Sunday, July 31, 2011

Upon being 8

So as of a few days ago, my baby is 8 years old. We celebrated by touring a Liberty Ship in the San Francisco Harbor. My Canadian child knows this much about Americans: one salutes the flag.

"Mommy, why is a salute hitting your eyebrow with the side of your hand?"

I explained to him about the whole Roman thing, demonstrating that your right hand is free of weapons, and that it's also a mark of respect. One ought to stand about three feet from the superior being addressed and maintain an upright posture.

So for the next three hours, I am tailed at three feet by a small boy in a white sailor's hat, barking orders to himself, his hand glued to his new sailor's cap,  marching around as though his life depended upon the force with which his sneakers hit the ground.

The volunteers aboard the Jeremiah O'Brien were duly impressed. The man running the gift shop made hima birthday present, as did the sage 91-year-old Anglican vicar who sailed the O'Brien to Normandy and back twice, some 50 years apart.  Kid was told by this wise old man to listen to his mother and not to put anything in his body that he didn't know for sure would make him healthier and stronger. The chocolate chip cookie in his hand hit the dust. The long-held dream of cotton candy did the same.

So now I'm parenting an 8-year-old Canadian health-nut who wants to be an American navy officer when he grows up, and who has already memorized the lines to "Anchors Aweigh." He also criticized my consumption of chips, beer, and guacamole, which is completely irritating.


Next year I'm taking him to a law office so he can check out the Hugo Boss suits and the BlackBerries. It's either Freedome 85 or Nudge Kid into Extremely Lucrative Line of Work. Although it will, I confess, be hard to give up the salute. I quite like the salute.



Tuesday, July 12, 2011

Bye, sweetie

At first, they don't leave your arms. Then they're attached to your leg at the knee. Then they want to hold hands all the time. Then they're just within arm's length. And then they get bikes and learn to swim and you just stand there, watching them get a little farther away with every minute. This was an exciting week for Kid: he finally got the hang of that bike and something in his body/brain happened so that he started to swim. I stood clutching my Kindle poolside, watching his small perfect face framed by the water, as he demonstrated his new ability to float. And then he minnowed his way down to the other end of the pool in a non-too-straight line, taking all of my heart with him.

Monday, July 11, 2011

I Say Hello, You Refuse to Say Goodbye

It goes like this: two boys have been playing together like short human beings for a number of hours. Sure, there are shrieks, there are arguments, there are--shall we say--differences of opinion settled through the judicious use of fruit peels and saucy verbal jousting. But in general all is civilized. One grows proud.

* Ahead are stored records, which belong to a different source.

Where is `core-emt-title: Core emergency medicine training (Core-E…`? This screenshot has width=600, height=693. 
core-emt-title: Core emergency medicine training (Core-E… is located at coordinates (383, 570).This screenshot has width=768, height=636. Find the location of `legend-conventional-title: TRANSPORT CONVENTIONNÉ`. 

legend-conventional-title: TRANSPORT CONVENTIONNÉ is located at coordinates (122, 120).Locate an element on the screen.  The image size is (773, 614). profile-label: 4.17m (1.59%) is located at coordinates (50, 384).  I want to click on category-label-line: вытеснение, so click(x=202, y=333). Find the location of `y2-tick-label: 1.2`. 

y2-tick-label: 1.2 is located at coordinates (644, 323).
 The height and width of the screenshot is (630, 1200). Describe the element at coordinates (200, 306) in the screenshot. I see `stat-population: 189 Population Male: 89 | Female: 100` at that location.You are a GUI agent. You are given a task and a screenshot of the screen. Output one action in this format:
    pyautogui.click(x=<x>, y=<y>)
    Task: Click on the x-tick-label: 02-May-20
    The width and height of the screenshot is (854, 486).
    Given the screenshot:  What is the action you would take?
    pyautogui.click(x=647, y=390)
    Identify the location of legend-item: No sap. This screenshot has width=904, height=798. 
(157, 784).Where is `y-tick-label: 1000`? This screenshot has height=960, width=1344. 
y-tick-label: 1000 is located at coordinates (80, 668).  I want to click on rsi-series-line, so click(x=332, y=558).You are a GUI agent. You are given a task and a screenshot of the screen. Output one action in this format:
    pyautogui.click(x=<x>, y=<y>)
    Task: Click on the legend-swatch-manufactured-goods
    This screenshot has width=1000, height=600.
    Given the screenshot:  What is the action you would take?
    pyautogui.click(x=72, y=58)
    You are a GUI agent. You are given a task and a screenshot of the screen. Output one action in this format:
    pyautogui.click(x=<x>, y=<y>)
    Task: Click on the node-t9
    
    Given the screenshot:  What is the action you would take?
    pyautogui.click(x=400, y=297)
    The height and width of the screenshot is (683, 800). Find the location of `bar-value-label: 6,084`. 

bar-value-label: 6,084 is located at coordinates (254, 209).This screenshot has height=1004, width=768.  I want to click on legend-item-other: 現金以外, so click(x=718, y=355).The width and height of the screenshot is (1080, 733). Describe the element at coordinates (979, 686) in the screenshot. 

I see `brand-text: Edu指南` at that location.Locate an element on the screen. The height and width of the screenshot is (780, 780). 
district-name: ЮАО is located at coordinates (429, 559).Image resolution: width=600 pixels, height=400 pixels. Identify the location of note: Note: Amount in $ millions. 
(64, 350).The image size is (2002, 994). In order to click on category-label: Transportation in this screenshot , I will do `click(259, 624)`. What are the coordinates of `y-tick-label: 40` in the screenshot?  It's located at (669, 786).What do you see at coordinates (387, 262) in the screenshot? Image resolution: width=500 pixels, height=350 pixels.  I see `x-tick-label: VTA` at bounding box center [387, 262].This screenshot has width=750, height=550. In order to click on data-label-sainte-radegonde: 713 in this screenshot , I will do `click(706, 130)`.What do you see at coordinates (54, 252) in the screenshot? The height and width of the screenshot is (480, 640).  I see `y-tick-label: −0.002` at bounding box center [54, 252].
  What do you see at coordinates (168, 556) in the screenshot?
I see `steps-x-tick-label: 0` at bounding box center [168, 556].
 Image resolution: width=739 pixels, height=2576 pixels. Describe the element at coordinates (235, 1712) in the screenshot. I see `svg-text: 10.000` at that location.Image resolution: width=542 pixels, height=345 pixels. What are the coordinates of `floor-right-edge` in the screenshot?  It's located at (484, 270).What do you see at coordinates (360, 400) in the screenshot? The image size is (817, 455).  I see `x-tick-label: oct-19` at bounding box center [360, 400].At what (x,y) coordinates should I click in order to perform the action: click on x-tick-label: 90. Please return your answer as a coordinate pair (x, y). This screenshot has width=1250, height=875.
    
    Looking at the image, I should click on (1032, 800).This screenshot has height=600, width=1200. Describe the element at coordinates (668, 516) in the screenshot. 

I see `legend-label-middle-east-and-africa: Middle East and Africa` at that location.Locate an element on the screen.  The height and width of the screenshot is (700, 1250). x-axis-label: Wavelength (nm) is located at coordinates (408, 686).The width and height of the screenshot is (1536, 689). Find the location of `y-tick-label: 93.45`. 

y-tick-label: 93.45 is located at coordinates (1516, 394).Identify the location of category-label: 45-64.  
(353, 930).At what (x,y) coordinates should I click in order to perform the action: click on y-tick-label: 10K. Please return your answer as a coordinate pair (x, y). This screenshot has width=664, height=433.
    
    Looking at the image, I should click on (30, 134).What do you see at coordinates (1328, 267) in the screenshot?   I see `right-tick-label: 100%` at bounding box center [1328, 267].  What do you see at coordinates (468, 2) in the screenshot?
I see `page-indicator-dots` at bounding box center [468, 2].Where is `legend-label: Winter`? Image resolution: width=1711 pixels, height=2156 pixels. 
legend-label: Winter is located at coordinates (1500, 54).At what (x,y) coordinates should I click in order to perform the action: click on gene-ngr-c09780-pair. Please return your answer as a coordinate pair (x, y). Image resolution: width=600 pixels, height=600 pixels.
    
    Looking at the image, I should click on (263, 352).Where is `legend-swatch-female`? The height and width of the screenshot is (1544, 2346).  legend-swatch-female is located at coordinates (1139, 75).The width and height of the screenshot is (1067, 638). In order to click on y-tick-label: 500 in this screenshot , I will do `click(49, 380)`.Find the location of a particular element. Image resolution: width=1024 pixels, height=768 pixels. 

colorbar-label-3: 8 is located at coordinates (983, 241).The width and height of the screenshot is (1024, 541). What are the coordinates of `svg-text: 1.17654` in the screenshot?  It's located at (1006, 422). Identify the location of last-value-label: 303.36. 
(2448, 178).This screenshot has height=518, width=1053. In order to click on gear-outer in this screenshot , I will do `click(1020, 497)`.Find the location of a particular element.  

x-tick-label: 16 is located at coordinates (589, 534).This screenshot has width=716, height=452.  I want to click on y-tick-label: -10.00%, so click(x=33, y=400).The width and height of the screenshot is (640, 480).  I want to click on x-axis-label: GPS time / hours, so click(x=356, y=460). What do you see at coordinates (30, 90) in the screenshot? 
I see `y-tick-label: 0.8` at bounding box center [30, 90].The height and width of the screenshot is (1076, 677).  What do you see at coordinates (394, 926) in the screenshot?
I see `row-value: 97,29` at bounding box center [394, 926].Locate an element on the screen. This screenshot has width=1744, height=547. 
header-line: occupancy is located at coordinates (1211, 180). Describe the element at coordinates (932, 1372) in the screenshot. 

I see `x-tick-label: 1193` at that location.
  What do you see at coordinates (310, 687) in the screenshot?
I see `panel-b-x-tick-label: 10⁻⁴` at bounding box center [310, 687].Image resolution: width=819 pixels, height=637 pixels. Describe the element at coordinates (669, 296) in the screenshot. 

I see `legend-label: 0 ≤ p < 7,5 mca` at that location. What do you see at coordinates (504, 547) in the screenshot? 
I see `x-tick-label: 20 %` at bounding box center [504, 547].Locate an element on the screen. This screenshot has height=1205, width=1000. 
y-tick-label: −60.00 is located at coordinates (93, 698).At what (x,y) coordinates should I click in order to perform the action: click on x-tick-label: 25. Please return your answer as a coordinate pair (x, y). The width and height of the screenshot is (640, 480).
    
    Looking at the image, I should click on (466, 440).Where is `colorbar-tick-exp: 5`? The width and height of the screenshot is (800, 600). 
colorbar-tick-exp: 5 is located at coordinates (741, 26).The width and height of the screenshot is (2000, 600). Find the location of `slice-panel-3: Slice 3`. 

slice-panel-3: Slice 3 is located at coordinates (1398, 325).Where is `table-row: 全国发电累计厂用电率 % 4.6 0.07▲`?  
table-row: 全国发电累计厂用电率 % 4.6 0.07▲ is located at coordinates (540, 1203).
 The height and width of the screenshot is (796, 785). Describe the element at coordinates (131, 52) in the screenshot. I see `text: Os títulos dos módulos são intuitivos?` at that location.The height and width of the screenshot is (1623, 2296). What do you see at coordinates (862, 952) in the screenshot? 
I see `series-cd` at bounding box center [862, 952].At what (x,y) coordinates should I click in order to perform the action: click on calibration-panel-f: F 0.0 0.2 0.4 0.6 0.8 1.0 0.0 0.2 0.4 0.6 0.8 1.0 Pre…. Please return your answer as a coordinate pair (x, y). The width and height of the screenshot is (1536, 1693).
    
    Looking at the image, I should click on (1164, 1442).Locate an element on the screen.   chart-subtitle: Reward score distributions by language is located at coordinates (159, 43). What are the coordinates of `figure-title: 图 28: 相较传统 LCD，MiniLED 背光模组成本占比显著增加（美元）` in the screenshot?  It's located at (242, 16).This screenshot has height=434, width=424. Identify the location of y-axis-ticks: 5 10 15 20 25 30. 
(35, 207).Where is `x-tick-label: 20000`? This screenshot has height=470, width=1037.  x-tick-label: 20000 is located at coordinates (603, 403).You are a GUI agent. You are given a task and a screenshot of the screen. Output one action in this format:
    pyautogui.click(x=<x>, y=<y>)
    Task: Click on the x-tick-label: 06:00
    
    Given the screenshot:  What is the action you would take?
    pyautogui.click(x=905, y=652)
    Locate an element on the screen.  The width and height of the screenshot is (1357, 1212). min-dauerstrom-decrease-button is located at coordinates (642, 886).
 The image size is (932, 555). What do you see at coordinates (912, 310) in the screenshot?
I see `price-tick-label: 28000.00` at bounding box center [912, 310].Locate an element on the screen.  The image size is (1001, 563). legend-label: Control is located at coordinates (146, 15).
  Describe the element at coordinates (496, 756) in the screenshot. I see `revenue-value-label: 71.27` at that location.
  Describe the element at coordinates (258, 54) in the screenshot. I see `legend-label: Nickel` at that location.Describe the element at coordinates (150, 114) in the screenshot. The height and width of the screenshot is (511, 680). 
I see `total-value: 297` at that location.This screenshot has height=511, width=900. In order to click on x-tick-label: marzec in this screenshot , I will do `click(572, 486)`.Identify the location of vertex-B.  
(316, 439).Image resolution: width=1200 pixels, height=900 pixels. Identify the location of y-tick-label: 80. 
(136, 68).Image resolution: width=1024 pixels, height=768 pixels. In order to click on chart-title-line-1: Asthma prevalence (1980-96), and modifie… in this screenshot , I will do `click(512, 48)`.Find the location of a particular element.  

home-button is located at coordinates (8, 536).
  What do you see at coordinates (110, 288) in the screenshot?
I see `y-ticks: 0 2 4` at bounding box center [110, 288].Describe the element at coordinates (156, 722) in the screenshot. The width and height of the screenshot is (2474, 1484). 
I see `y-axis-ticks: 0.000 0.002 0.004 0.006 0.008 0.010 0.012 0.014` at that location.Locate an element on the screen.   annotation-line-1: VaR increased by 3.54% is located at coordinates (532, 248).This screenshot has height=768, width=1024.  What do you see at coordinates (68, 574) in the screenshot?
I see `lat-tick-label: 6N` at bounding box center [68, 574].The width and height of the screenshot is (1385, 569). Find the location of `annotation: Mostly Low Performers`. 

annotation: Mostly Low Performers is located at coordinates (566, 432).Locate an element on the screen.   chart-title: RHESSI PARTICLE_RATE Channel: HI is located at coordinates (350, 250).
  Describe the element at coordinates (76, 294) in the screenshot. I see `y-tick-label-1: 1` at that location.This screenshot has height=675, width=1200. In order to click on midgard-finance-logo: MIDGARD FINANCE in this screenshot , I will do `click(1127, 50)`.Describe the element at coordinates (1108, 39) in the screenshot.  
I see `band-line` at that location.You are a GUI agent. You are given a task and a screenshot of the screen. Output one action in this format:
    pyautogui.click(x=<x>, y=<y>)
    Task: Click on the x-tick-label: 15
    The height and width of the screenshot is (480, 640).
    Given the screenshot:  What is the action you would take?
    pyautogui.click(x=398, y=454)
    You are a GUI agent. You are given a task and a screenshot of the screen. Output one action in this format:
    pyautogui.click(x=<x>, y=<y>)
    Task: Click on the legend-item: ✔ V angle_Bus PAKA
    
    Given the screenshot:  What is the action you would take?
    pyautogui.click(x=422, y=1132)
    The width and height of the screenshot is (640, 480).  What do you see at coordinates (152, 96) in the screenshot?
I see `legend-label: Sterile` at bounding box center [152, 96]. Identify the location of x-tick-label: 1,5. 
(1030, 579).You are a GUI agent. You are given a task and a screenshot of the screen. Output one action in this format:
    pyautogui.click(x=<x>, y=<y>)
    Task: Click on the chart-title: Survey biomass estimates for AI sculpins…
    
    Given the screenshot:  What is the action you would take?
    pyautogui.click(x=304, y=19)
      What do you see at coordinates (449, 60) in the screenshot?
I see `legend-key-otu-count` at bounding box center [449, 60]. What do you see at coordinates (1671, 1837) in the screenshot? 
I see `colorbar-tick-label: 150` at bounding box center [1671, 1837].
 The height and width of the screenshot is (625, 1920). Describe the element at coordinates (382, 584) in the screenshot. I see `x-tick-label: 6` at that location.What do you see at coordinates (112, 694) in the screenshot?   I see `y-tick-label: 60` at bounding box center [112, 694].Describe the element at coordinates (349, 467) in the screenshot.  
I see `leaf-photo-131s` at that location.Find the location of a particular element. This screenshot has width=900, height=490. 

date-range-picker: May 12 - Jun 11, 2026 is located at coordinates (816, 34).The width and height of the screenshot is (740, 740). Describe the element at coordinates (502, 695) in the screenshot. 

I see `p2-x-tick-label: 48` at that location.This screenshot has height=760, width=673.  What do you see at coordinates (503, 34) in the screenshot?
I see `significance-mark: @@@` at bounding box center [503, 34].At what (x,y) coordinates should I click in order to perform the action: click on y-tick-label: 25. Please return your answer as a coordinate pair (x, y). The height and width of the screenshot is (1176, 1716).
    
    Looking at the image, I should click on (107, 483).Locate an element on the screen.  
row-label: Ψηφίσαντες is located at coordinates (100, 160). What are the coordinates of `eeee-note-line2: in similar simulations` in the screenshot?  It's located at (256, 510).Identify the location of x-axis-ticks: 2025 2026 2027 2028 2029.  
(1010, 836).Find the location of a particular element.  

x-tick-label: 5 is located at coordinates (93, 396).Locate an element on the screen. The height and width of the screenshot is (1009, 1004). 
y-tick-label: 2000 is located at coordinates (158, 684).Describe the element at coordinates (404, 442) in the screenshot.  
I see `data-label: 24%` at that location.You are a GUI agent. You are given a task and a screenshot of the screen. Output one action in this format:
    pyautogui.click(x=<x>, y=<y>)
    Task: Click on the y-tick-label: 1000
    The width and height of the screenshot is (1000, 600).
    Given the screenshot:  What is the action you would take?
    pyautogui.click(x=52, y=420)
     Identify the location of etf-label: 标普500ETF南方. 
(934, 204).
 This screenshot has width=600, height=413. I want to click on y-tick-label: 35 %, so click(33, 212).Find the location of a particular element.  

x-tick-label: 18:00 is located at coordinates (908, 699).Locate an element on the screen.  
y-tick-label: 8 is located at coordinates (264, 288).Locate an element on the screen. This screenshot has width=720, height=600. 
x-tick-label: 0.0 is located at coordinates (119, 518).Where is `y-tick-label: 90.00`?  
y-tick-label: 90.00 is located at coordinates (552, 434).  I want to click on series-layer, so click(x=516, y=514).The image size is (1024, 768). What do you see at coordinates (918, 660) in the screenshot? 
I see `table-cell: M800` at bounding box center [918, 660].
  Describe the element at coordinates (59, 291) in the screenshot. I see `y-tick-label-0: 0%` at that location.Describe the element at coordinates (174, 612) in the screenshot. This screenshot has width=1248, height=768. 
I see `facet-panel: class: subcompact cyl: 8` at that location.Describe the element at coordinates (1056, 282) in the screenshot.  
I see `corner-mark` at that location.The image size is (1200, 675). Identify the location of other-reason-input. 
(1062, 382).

And then comes the moment when the parents of the other boy arrive. And you know what happens?

Oh, not much. Only complete and utter savagery.

Wedgies are inflicted. There is hair pulling. One small boy topples the other small boy into a curio cabinet. A WEAPON IS PRODUCED even though they both know that we are trying hard around here to maintain the  impression that we are a stable suburban bungalow staffed by responsible, well-educated (if terminally dishevelled), pacifist grown-ups. One of the midgets cries. Someone swears--just yesterday I heard the dread phrase "by cracky." Motherly arms clutch futilely for squirmy bodies, motherly voices squeak ineffectually beneath the mayhem.

And two nice women experience that stomach-churning churning of stomachs that indicates that you've failed publicly, again, at this raising children thing. Yeah, okay, sure--the kids don't have hooks for hands (Jenny's yardstick for successful parenting)--BUT they are not a credit to the family. They're not a credit to the RACE. THE PEOPLE RACE. And then the wheels well and truly come off: you re-re-re-re-re-notice the ancient smashed corpse of the mosquito of 2005 on the wall just above the door. The dog-chewed shoe in the hall that was fashionable in 1999 and which bears the grimy marks of your very own five apparently not-so-clean toes. The one-lightbulb-short hall fixture that even your mother shudders at, it's so hideous. The guacamole on your shirt. You see the thought bubble above the other mom's head: "Oh, SHE'S the mother of that child who wore ONE PAIR OF SOCKS the entire week he was away at camp."

The threshold is supposed to be a magical and hotly contested place of ghosts and angels, vengeful gods of the forest demanding entrance and determined gods of the hearth saying "No way, not on my watch you don't, you filthy beast." Guess what? It's true.